Another “fortuitous collision” occurred in getting to know Harold Braack, who had just taken over as warden of Addo Elephant National Park. Braack wanted all the species in the park to be documented including the reptiles and amphibians. He contracted Branch to do the work and a long-standing collaboration began.
When Braack moved to Karoo National Park and then to the Richtersveld, he applied the same approach, once again involving Branch, who thereby got the opportunity to explore completely different terrain and habitats.
The partnership led to what is still today possibly Branch’s favourite of the 27 new species he has discovered in his career. He found the paradise toad in Paradys Kloof in the Richtersveld, a deep incision in that desert landscape, nurtured by a tiny system of springs.
Since the political transition in 1994, the world has opened up for SA-based researchers and Branch has since travelled to 20 African countries, returning just last month from a multi-national research expedition to Largo Curambo, a lake in north-east Angola where he discovered a new water cobra.

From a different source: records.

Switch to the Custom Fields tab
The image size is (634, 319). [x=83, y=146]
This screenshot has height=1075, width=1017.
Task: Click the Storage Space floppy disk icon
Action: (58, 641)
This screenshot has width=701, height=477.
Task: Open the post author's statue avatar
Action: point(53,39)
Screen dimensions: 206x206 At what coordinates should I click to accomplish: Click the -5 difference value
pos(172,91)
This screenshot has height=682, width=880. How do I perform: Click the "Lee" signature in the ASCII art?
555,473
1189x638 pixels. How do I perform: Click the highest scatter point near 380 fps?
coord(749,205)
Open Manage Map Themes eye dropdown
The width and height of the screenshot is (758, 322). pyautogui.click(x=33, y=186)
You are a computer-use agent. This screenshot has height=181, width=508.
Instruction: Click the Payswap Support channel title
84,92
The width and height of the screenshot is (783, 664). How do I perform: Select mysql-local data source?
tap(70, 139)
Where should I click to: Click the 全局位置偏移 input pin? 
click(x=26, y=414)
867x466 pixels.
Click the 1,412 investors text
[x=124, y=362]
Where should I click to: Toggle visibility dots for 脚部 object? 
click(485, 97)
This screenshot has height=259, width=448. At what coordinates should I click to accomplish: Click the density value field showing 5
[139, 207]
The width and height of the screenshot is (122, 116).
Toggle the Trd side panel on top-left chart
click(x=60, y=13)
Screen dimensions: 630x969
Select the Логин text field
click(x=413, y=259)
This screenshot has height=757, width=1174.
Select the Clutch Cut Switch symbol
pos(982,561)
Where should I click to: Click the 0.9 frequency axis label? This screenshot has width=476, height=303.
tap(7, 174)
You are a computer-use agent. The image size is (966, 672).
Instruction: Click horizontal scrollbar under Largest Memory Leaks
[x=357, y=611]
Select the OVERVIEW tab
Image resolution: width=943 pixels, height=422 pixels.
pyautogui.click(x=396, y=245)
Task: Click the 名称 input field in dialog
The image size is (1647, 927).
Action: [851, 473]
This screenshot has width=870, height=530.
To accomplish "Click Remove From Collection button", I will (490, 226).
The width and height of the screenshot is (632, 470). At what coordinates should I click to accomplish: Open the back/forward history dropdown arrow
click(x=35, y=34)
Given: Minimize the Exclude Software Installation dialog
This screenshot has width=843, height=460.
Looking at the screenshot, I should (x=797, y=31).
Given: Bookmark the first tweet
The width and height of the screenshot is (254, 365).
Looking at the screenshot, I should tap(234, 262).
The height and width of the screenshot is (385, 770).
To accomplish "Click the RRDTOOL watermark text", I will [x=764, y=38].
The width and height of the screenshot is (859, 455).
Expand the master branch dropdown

Besides numerous scientific papers, he has written seven popular books. Among the many honours he has received, he is the youngest recipient of the African Herpetology Association’s “exceptional and, in 2001, he presented the keynote address at the world herpetological association’s meeting in Indiana in the US.
But the honour he treasures most, he said, is the name post doc field students have for his book on Southern African reptiles: “Uncle Bill’s Bible”.
Commenting on the state of museums in South Africa, he said his chief concern is that as decision-makers seek to introduce greater quotients of entertainment and education to make these institutions “pay for themselves” – the great value of their natural history archives is being neglected.
“We must not throw the baby out with the bath water. These archives are what define a museum. They are not colonial anachronisms, they are not guided by arbitrary or personal idioscynchrisy. They are the thing that underpins our understanding of biodiversity; the what and the where of all things.”